The movie is directed by Claire Denis and stars Vincent Gallo, Tricia Vessey
and Beatrice Dalle. It tells the bizarre tale of an experiment gone wrong
and the people who must live with its consequences.
The experiment in question is something which audiences get to know very little
about, suffice to say that it turns people into flesh-hungry lovers whose
blood-lust, while love-making, is insatiable. Struggling to find a cure is
Gallo's American scientist, on honeymoon with his wife in Paris, who is desperate
to find the doctor responsible; while Dalle's equally despondent lover spends
the movie either locked away in a fortress bedroom or nibbling on the 'afters'
of her sexual conquests.
Sound intriguing? Well, audiences will have to wait until September 20 to
find out whether the ingredients translate into a good movie - if they can
stomach it. The movie is very bloody, featuring close-up shots of cannibalism
which are likely to turn the strongest stomach.
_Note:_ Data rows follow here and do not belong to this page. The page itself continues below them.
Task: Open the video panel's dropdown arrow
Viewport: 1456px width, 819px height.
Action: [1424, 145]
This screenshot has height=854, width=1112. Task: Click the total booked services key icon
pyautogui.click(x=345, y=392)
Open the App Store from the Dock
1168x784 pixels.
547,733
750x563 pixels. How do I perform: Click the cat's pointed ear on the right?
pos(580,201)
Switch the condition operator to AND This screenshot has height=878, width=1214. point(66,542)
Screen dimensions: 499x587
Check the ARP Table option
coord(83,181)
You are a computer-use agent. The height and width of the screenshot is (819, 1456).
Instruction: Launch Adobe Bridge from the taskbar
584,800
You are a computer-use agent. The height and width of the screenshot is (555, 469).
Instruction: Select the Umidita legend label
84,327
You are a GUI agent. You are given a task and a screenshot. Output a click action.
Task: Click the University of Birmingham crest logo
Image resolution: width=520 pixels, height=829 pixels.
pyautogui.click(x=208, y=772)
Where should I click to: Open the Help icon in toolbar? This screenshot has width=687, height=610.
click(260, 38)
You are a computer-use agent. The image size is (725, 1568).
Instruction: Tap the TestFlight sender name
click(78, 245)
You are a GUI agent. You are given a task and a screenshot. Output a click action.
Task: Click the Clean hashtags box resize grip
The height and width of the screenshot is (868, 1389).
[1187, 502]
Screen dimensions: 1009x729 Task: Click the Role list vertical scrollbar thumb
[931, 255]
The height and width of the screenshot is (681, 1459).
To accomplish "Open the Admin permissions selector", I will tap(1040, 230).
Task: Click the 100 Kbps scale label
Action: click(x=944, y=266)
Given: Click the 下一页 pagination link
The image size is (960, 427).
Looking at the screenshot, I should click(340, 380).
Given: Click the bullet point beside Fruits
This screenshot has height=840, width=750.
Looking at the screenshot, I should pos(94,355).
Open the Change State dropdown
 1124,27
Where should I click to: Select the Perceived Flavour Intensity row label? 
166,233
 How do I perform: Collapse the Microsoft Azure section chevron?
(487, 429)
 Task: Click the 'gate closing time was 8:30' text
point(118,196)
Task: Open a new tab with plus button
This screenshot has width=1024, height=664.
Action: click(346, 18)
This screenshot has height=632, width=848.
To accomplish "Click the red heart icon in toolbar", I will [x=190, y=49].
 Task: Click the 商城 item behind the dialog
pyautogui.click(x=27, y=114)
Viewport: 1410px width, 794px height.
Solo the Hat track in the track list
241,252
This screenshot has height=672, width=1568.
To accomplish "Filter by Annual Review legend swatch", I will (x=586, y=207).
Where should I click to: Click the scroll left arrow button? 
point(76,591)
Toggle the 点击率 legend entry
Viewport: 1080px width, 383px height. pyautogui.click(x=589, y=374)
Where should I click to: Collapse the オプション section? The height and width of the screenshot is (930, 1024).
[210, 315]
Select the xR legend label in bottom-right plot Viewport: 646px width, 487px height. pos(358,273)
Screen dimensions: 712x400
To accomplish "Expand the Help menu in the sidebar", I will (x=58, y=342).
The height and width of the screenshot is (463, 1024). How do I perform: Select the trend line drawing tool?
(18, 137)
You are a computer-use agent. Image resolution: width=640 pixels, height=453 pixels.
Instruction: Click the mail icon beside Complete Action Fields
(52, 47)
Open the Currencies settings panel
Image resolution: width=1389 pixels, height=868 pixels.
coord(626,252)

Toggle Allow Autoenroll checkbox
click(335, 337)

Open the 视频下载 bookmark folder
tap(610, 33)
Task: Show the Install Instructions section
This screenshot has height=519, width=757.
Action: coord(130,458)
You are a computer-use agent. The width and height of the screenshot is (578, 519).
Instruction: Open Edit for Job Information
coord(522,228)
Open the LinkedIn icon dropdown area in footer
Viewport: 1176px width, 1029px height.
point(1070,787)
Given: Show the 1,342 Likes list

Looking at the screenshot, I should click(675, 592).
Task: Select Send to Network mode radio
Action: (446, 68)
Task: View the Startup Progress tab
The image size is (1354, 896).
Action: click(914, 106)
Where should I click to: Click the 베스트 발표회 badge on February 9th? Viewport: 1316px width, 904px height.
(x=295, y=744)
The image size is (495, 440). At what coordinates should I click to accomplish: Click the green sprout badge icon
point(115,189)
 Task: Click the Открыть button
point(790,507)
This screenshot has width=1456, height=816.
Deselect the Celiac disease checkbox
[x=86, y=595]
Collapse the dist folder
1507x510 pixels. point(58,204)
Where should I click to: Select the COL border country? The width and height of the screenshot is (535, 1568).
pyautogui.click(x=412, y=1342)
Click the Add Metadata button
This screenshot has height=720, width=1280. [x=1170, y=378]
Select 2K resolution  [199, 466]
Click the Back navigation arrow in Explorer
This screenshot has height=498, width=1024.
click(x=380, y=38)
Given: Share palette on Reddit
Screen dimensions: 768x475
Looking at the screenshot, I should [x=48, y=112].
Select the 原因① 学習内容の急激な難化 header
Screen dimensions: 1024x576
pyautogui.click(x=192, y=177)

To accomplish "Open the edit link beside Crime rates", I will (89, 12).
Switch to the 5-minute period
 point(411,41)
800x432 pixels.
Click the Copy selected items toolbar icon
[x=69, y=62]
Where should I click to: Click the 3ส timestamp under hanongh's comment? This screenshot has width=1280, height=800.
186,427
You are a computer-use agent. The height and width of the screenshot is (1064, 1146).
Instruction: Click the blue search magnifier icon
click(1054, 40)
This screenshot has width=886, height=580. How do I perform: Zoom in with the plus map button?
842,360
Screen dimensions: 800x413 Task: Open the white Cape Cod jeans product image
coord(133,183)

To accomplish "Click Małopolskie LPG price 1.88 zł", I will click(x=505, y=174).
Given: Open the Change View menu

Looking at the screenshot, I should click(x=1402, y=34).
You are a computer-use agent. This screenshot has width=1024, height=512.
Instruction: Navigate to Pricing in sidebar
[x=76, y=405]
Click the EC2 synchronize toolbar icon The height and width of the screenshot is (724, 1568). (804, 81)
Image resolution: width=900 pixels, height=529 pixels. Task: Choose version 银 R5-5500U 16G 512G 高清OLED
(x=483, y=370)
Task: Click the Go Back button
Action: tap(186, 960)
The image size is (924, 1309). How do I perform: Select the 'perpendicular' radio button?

The movie also features its
fair share of sex and nudity and can best be described as an erotic chiller.
Indielondon's film gurus have already feasted on the delights it may or may
not offer and will deliver their verdict come September; until then, strengthen
that stomach lining and read on to find out...
WHAT THE US CRITICS HAD TO SAY...
NEEDLESS to say, the critics were divided in America on the merits of this
unconventional vampire/cannibal thriller. Some raved, others found the whole
thing an irritating, art-house mess.
The New York Daily News described it as an 'insipid, self-indulgent bit of
art-house macabre', while the New York Post declared that, 'if you have an
appetite for audacious, one-of-a-kind filmmaking, this one's for you'.
Still
in New York, the NY Times declared it 'a daring, intermittently beautiful
failure of a movie', while the Village Voice said it was 'purposefully shocking
in its eroticized gore, if unintentionally dull'.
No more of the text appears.